Main outcomes and measures
The primary outcome was anxiety symptoms (GAD-7) in July 2020. Using quantile g-computation, we classified policies as anxiety-increasing or anxiety-decreasing by the sign of their training-set contributions, then re-estimated joint effects in a holdout testing set.
Results
Among participants (64% female; mean age: 57.8 years), 13.3% (n=5398) reported moderate-to-severe anxiety (GAD-7 score 10-21) in July 2020. The joint effect of all seven containment policies was not significant (β = 1.88, 95% CI: -0.51 to 4.28, p = 0.12). An anxiety-increasing joint effect from 4 policies (school, workplace, public events, internal movement; β = 2.98, 95% CI: 0.30 to 5.66, p = 0.03) and an anxiety-decreasing joint effect from 3 policies (gatherings, public transport, stay-at-home; β = -1.10, 95% CI: -1.75 to -0.44, p = 0.002) reached significance. Effects were largest in adults 18-44 (anxiety-increasing β = 8.93, 95% CI: 1.50 to 16.37, p = 0.02; anxiety-decreasing β = -2.81, 95% CI: -4.98 to -0.64, p = 0.01), with no significant effects in adults 45 and older.
Conclusions and Relevance
Modeling seven containment policies jointly showed no net anxiety effect, a result that masked opposing-direction effects.

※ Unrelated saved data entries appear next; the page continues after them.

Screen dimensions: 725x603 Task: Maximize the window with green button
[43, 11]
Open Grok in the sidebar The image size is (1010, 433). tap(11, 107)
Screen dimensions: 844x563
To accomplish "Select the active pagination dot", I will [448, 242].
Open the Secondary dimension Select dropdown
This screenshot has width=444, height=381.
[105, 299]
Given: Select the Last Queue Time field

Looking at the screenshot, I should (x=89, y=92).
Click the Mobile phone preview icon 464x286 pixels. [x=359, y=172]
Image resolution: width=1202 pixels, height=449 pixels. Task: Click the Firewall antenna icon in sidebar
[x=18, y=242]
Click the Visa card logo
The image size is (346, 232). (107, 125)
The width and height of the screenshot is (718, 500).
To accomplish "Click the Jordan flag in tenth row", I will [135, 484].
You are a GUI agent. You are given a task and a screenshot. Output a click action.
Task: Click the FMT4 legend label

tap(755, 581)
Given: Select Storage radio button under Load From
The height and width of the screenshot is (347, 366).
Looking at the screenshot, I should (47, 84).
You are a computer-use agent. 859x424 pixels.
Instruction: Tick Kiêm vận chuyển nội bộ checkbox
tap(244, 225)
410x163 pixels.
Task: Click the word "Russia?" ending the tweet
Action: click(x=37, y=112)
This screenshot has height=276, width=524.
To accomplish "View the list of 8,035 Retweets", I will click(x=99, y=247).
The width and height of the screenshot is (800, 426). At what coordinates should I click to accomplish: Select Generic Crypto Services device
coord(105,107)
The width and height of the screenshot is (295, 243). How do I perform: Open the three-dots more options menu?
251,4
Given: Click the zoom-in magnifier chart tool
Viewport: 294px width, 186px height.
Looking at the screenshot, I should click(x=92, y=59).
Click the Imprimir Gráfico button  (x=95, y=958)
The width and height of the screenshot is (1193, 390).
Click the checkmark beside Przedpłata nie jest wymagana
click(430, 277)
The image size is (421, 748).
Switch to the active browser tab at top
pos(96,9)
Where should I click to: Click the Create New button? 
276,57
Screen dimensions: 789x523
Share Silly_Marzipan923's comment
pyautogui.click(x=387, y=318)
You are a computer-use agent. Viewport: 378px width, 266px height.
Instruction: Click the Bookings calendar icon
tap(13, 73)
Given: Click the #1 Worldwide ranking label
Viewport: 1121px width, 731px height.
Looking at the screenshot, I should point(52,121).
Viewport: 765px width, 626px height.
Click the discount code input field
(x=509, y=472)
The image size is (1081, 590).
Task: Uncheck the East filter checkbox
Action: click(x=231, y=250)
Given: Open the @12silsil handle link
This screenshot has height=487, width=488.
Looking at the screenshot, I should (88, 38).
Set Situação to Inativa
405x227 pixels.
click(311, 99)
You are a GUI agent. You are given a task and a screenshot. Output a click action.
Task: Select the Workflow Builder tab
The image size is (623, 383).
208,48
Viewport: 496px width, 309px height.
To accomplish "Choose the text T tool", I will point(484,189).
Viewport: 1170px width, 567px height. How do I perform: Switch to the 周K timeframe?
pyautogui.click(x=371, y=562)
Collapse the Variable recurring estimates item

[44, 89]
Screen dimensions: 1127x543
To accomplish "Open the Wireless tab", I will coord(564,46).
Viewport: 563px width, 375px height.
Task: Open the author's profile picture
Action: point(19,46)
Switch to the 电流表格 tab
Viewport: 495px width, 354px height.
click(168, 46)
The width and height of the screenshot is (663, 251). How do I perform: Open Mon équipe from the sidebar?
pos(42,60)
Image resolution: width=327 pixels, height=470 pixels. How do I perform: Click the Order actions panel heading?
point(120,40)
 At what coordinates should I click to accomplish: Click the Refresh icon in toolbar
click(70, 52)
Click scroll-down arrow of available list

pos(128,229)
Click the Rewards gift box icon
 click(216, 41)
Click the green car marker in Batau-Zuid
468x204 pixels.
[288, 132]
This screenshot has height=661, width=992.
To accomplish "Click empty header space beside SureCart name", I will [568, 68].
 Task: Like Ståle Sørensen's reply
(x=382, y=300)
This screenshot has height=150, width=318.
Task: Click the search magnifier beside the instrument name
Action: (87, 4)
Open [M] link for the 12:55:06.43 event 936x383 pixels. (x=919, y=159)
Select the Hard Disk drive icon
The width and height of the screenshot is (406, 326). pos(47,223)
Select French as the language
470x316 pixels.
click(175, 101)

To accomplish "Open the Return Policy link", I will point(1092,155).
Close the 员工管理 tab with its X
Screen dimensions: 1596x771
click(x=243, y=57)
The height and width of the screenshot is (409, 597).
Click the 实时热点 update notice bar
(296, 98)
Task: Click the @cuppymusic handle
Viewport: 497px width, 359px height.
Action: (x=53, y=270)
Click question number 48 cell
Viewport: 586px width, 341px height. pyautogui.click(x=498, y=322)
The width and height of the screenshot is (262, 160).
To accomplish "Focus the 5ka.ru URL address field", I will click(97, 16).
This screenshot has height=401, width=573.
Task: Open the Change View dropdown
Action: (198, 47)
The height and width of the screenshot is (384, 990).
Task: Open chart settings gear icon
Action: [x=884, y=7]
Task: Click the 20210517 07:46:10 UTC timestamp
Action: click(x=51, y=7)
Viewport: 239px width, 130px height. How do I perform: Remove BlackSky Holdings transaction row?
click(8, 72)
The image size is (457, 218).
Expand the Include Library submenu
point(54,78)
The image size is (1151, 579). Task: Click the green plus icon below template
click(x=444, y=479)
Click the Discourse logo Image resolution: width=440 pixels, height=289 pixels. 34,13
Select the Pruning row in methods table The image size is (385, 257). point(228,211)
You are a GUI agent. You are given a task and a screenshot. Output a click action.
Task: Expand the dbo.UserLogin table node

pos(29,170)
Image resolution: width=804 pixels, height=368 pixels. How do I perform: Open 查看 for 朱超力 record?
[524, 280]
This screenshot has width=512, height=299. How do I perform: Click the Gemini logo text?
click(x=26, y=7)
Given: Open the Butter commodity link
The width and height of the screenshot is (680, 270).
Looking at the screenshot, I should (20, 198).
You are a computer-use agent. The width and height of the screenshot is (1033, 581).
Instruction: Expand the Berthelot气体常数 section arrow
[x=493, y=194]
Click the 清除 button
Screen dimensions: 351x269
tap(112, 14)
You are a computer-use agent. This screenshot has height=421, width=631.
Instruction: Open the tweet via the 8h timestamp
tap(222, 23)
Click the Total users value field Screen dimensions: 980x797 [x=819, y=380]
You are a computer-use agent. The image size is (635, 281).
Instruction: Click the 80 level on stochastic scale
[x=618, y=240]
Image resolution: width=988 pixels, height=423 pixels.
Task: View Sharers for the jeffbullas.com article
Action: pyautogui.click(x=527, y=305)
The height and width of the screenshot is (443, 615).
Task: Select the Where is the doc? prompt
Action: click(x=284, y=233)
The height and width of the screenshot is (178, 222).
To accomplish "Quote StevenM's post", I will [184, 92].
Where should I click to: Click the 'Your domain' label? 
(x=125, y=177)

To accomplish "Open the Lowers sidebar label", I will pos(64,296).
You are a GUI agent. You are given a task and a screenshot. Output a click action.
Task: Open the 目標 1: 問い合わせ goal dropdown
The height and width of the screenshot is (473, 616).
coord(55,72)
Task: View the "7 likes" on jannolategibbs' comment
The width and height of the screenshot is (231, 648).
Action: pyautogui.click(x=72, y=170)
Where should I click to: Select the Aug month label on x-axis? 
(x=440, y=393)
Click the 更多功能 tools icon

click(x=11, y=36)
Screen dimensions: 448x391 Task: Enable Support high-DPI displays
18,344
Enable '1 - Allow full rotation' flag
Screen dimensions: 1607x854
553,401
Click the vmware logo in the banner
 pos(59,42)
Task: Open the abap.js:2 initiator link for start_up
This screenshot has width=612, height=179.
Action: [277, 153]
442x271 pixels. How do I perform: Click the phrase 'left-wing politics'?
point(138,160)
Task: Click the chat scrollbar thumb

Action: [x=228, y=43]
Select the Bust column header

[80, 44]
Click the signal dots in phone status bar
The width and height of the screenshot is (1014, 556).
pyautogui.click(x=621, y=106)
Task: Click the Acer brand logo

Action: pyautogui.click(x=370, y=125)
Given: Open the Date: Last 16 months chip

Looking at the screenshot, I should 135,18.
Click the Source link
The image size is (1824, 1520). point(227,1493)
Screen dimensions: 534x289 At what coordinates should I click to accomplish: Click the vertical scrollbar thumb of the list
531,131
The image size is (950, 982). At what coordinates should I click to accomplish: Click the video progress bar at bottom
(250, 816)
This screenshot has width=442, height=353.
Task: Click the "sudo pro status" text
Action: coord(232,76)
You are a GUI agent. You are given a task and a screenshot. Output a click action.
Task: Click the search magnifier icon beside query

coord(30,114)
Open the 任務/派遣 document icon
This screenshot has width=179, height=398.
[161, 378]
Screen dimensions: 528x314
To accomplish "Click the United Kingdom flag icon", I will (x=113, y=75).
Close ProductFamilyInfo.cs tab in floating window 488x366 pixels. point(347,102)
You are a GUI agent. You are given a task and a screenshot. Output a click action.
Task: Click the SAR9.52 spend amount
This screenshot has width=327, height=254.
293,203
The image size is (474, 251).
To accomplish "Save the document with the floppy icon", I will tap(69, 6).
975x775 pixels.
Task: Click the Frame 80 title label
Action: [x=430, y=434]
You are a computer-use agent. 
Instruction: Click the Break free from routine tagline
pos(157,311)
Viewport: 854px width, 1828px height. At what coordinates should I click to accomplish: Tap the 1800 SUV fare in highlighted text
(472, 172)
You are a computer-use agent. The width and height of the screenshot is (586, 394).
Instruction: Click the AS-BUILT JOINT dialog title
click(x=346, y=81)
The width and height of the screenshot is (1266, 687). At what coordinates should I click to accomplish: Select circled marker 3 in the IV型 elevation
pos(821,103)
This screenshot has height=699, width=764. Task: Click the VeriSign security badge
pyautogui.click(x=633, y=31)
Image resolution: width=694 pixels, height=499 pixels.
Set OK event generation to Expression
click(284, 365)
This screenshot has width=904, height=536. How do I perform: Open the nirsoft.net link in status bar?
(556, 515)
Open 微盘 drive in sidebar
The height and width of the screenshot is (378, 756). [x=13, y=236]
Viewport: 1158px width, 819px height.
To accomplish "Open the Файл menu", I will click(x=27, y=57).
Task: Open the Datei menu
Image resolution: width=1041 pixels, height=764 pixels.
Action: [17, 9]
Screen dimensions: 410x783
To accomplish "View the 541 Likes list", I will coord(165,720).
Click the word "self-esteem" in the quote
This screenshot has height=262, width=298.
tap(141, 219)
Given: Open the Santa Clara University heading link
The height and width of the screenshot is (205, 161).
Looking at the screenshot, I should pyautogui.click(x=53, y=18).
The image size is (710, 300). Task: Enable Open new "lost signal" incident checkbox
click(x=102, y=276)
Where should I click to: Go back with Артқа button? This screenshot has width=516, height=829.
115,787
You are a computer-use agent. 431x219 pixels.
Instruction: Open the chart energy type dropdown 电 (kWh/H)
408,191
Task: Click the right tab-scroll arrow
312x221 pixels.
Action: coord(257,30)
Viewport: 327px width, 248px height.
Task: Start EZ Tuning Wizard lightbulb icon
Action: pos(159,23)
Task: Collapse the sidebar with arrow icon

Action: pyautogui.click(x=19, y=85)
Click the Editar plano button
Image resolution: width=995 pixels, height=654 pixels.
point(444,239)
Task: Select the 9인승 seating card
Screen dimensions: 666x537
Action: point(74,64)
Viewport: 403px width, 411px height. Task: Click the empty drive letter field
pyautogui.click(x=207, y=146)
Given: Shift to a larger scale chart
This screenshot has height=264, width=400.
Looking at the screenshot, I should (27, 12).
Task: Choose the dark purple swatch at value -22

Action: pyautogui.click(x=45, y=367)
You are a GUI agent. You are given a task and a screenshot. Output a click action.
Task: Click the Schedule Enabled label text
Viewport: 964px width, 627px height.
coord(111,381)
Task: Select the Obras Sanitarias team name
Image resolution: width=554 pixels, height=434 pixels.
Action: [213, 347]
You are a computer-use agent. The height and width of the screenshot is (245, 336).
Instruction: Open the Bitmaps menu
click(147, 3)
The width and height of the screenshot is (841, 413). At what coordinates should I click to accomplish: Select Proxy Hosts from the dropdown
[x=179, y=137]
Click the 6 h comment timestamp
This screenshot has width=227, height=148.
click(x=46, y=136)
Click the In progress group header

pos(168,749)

Partitioning by effect direction revealed significant joint effects exceeding single-policy estimates, with young-adult point estimates above the 4-point GAD-7 minimal clinically important difference (MCID) though lower CI bounds fell below it. These findings may inform the use of containment policies in future pandemics, given their differing association with population anxiety.